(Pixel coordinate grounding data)
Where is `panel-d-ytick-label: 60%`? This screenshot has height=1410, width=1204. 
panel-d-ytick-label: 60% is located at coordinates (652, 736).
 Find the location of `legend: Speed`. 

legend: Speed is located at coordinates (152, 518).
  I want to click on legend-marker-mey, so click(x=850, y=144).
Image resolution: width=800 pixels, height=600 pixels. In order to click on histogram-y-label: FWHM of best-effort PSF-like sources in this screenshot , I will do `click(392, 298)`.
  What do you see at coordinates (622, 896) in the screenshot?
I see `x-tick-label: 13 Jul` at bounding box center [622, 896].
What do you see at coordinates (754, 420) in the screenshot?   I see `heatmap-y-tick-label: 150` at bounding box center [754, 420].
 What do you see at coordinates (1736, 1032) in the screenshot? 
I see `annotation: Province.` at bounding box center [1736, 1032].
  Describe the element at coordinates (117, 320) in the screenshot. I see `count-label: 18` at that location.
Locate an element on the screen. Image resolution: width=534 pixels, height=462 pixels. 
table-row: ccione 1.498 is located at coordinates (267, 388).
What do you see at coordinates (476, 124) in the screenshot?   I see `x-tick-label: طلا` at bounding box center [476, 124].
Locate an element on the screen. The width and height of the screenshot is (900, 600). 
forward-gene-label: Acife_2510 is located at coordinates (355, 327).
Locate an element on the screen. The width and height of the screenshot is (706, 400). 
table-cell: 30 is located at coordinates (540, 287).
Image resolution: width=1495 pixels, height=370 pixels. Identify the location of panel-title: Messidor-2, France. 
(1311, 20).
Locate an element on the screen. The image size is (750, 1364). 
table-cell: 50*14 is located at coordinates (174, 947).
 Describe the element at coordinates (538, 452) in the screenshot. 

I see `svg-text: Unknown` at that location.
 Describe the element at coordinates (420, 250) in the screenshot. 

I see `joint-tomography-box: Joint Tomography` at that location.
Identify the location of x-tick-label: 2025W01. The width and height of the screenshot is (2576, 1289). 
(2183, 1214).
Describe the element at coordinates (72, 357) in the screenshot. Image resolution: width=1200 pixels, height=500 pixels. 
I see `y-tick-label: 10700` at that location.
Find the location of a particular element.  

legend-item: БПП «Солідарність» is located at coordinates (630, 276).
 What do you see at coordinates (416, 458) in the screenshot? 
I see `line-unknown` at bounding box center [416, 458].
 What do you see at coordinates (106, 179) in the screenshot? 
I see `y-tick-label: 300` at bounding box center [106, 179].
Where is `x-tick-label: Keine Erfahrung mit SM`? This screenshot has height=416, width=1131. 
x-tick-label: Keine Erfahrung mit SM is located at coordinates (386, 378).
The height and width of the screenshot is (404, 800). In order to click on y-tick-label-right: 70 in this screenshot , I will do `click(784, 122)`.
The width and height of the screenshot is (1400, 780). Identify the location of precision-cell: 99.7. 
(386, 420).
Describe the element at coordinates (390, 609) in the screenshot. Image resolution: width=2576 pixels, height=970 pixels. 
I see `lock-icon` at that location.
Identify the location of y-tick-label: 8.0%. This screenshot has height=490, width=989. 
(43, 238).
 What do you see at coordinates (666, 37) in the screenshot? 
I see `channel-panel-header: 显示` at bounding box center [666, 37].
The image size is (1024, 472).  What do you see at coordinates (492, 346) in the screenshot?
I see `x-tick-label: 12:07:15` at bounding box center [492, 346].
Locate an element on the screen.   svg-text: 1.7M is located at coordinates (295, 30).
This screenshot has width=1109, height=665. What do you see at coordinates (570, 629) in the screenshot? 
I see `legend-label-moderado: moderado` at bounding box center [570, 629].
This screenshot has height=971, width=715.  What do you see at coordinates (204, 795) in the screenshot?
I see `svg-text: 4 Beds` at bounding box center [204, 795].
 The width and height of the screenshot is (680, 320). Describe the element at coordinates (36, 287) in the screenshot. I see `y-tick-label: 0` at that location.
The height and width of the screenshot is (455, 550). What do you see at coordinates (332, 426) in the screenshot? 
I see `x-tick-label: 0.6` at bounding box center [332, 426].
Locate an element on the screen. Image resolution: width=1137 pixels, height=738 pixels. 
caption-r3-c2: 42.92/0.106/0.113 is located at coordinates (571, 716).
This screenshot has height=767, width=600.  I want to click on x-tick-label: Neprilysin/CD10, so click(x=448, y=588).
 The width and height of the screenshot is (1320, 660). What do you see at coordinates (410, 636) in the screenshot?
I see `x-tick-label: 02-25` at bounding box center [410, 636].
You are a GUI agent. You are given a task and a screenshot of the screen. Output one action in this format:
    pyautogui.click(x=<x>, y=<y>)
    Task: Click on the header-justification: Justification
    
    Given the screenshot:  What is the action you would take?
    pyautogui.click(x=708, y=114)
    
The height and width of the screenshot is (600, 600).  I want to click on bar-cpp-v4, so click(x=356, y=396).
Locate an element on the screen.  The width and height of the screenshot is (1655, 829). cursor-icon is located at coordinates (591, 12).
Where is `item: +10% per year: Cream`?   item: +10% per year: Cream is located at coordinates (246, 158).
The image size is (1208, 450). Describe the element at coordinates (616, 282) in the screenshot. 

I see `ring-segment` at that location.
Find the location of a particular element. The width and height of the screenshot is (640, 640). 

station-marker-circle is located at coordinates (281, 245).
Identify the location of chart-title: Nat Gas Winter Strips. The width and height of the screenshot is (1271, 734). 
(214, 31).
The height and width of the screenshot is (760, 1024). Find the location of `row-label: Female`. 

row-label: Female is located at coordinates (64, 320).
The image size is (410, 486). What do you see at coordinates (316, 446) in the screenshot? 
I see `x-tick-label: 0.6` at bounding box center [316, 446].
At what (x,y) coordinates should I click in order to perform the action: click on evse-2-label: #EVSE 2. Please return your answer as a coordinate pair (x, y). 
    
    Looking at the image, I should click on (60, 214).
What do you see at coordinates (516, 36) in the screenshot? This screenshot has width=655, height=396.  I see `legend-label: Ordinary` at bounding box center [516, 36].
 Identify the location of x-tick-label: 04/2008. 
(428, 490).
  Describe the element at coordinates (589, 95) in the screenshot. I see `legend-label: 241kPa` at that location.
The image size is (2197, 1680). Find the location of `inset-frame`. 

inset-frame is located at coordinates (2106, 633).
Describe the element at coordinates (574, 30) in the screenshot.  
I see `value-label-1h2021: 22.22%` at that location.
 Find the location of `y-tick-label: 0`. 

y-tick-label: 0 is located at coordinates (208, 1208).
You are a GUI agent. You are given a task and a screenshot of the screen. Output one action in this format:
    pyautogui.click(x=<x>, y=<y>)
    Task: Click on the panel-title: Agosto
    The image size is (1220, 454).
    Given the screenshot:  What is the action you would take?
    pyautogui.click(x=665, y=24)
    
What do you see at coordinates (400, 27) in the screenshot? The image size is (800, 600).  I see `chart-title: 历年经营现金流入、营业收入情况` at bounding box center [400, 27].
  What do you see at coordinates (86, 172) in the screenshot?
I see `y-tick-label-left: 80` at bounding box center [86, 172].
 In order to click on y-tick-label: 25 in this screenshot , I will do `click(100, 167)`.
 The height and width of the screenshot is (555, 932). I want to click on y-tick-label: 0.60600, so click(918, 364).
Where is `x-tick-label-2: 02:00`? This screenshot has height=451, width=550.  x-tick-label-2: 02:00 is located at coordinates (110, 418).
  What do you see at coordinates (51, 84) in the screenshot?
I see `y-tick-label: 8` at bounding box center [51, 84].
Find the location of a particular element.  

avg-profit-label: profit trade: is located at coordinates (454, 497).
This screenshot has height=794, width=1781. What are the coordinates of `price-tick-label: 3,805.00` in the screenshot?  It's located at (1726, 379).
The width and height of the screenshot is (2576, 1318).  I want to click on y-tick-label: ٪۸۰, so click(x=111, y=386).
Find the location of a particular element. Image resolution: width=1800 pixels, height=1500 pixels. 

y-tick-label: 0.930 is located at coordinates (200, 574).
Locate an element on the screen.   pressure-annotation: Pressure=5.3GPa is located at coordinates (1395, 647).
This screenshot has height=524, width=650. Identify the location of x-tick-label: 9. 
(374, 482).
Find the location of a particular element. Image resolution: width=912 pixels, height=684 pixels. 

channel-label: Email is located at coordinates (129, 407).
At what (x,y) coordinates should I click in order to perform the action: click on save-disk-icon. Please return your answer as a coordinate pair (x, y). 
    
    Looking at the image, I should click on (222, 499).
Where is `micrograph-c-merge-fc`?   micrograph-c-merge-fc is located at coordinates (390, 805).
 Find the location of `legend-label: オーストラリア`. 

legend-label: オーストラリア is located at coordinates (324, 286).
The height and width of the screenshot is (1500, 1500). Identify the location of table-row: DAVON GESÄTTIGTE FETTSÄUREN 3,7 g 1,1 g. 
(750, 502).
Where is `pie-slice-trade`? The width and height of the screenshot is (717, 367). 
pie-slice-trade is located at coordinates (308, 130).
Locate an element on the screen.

*Required work*
Rewrite the part of the records that opens with the line containing "coordinates (110, 418)." and closes with the line containing "coordinates (390, 805)." as a JSON list of strings, one string per line and with blank lines omitted.

*Finished task*
[
  "Where is `x-tick-label-2: 02:00`? This screenshot has height=451, width=550.  x-tick-label-2: 02:00 is located at coordinates (110, 418).",
  "  What do you see at coordinates (51, 84) in the screenshot?",
  "I see `y-tick-label: 8` at bounding box center [51, 84].",
  "Find the location of a particular element.  ",
  "avg-profit-label: profit trade: is located at coordinates (454, 497).",
  "This screenshot has height=794, width=1781. What are the coordinates of `price-tick-label: 3,805.00` in the screenshot?  It's located at (1726, 379).",
  "The width and height of the screenshot is (2576, 1318).  I want to click on y-tick-label: ٪۸۰, so click(x=111, y=386).",
  "Find the location of a particular element. Image resolution: width=1800 pixels, height=1500 pixels. ",
  "y-tick-label: 0.930 is located at coordinates (200, 574).",
  "Locate an element on the screen.   pressure-annotation: Pressure=5.3GPa is located at coordinates (1395, 647).",
  "This screenshot has height=524, width=650. Identify the location of x-tick-label: 9. ",
  "(374, 482).",
  "Find the location of a particular element. Image resolution: width=912 pixels, height=684 pixels. ",
  "channel-label: Email is located at coordinates (129, 407).",
  "At what (x,y) coordinates should I click in order to perform the action: click on save-disk-icon. Please return your answer as a coordinate pair (x, y). ",
  "    Looking at the image, I should click on (222, 499).",
  "Where is `micrograph-c-merge-fc`?   micrograph-c-merge-fc is located at coordinates (390, 805)."
]